MATERIALS PROVIDED:
-- -- --

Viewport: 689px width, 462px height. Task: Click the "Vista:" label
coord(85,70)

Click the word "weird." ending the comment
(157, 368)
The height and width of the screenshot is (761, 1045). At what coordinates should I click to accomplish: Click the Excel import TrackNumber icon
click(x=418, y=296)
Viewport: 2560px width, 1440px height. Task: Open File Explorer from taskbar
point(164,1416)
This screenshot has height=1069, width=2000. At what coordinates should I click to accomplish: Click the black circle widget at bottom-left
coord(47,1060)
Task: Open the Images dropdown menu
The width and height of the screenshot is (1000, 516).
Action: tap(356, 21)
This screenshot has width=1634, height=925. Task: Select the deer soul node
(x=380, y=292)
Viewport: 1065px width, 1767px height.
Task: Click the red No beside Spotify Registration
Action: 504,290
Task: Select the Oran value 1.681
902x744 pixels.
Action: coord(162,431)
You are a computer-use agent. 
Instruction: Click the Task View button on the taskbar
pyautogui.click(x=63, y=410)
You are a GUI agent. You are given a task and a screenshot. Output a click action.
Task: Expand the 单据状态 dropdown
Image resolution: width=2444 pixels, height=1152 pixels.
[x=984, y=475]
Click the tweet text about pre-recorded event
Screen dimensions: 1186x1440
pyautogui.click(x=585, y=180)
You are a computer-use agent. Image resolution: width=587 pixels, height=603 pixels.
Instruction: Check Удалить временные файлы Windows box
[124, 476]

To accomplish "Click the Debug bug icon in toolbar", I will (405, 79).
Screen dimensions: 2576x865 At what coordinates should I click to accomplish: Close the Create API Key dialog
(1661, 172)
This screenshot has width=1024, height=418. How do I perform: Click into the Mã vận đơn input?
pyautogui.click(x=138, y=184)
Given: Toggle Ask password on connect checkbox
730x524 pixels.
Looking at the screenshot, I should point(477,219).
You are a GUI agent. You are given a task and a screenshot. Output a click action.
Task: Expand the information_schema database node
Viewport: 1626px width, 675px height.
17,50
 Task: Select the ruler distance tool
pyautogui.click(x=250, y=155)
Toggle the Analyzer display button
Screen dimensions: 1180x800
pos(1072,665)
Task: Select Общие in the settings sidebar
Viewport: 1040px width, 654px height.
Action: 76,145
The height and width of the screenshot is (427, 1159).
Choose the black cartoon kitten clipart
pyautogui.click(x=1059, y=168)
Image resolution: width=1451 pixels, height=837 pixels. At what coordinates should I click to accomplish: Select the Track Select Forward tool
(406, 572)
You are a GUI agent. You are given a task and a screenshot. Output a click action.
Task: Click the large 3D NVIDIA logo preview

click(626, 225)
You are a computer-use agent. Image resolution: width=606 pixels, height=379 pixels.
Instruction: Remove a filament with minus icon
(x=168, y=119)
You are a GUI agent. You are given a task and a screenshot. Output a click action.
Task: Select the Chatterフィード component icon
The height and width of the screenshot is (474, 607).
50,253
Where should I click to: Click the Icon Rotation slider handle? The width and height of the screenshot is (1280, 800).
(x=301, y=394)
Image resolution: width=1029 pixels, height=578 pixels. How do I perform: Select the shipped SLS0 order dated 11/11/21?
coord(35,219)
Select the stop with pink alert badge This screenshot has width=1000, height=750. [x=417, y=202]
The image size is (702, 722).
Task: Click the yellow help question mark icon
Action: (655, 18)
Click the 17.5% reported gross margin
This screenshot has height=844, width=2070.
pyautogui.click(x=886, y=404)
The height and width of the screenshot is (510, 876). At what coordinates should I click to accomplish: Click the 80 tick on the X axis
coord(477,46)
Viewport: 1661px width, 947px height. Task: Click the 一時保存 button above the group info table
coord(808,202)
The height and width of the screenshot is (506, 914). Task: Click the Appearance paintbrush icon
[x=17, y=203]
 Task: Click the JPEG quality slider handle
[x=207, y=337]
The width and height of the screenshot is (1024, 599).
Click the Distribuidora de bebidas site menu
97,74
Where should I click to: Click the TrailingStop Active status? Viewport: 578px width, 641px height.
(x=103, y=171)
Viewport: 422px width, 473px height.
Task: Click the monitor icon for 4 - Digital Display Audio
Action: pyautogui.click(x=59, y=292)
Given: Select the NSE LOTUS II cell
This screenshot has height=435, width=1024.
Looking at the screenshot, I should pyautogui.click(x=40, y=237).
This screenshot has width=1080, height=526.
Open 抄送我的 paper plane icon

-- -- --

TASK TO CARRY OUT:
Every record must appear in the answer exactly as it does above.

TASK SOLUTION:
Viewport: 689px width, 462px height. Task: Click the "Vista:" label
coord(85,70)

Click the word "weird." ending the comment
(157, 368)
The height and width of the screenshot is (761, 1045). At what coordinates should I click to accomplish: Click the Excel import TrackNumber icon
click(x=418, y=296)
Viewport: 2560px width, 1440px height. Task: Open File Explorer from taskbar
point(164,1416)
This screenshot has height=1069, width=2000. At what coordinates should I click to accomplish: Click the black circle widget at bottom-left
coord(47,1060)
Task: Open the Images dropdown menu
The width and height of the screenshot is (1000, 516).
Action: tap(356, 21)
This screenshot has width=1634, height=925. Task: Select the deer soul node
(x=380, y=292)
Viewport: 1065px width, 1767px height.
Task: Click the red No beside Spotify Registration
Action: 504,290
Task: Select the Oran value 1.681
902x744 pixels.
Action: coord(162,431)
You are a computer-use agent. 
Instruction: Click the Task View button on the taskbar
pyautogui.click(x=63, y=410)
You are a GUI agent. You are given a task and a screenshot. Output a click action.
Task: Expand the 单据状态 dropdown
Image resolution: width=2444 pixels, height=1152 pixels.
[x=984, y=475]
Click the tweet text about pre-recorded event
Screen dimensions: 1186x1440
pyautogui.click(x=585, y=180)
You are a computer-use agent. Image resolution: width=587 pixels, height=603 pixels.
Instruction: Check Удалить временные файлы Windows box
[124, 476]

To accomplish "Click the Debug bug icon in toolbar", I will (405, 79).
Screen dimensions: 2576x865 At what coordinates should I click to accomplish: Close the Create API Key dialog
(1661, 172)
This screenshot has width=1024, height=418. How do I perform: Click into the Mã vận đơn input?
pyautogui.click(x=138, y=184)
Given: Toggle Ask password on connect checkbox
730x524 pixels.
Looking at the screenshot, I should point(477,219).
You are a GUI agent. You are given a task and a screenshot. Output a click action.
Task: Expand the information_schema database node
Viewport: 1626px width, 675px height.
17,50
 Task: Select the ruler distance tool
pyautogui.click(x=250, y=155)
Toggle the Analyzer display button
Screen dimensions: 1180x800
pos(1072,665)
Task: Select Общие in the settings sidebar
Viewport: 1040px width, 654px height.
Action: 76,145
The height and width of the screenshot is (427, 1159).
Choose the black cartoon kitten clipart
pyautogui.click(x=1059, y=168)
Image resolution: width=1451 pixels, height=837 pixels. At what coordinates should I click to accomplish: Select the Track Select Forward tool
(406, 572)
You are a GUI agent. You are given a task and a screenshot. Output a click action.
Task: Click the large 3D NVIDIA logo preview

click(626, 225)
You are a computer-use agent. Image resolution: width=606 pixels, height=379 pixels.
Instruction: Remove a filament with minus icon
(x=168, y=119)
You are a GUI agent. You are given a task and a screenshot. Output a click action.
Task: Select the Chatterフィード component icon
The height and width of the screenshot is (474, 607).
50,253
Where should I click to: Click the Icon Rotation slider handle? The width and height of the screenshot is (1280, 800).
(x=301, y=394)
Image resolution: width=1029 pixels, height=578 pixels. How do I perform: Select the shipped SLS0 order dated 11/11/21?
coord(35,219)
Select the stop with pink alert badge This screenshot has width=1000, height=750. [x=417, y=202]
The image size is (702, 722).
Task: Click the yellow help question mark icon
Action: (655, 18)
Click the 17.5% reported gross margin
This screenshot has height=844, width=2070.
pyautogui.click(x=886, y=404)
The height and width of the screenshot is (510, 876). At what coordinates should I click to accomplish: Click the 80 tick on the X axis
coord(477,46)
Viewport: 1661px width, 947px height. Task: Click the 一時保存 button above the group info table
coord(808,202)
The height and width of the screenshot is (506, 914). Task: Click the Appearance paintbrush icon
[x=17, y=203]
 Task: Click the JPEG quality slider handle
[x=207, y=337]
The width and height of the screenshot is (1024, 599).
Click the Distribuidora de bebidas site menu
97,74
Where should I click to: Click the TrailingStop Active status? Viewport: 578px width, 641px height.
(x=103, y=171)
Viewport: 422px width, 473px height.
Task: Click the monitor icon for 4 - Digital Display Audio
Action: pyautogui.click(x=59, y=292)
Given: Select the NSE LOTUS II cell
This screenshot has height=435, width=1024.
Looking at the screenshot, I should pyautogui.click(x=40, y=237).
This screenshot has width=1080, height=526.
Open 抄送我的 paper plane icon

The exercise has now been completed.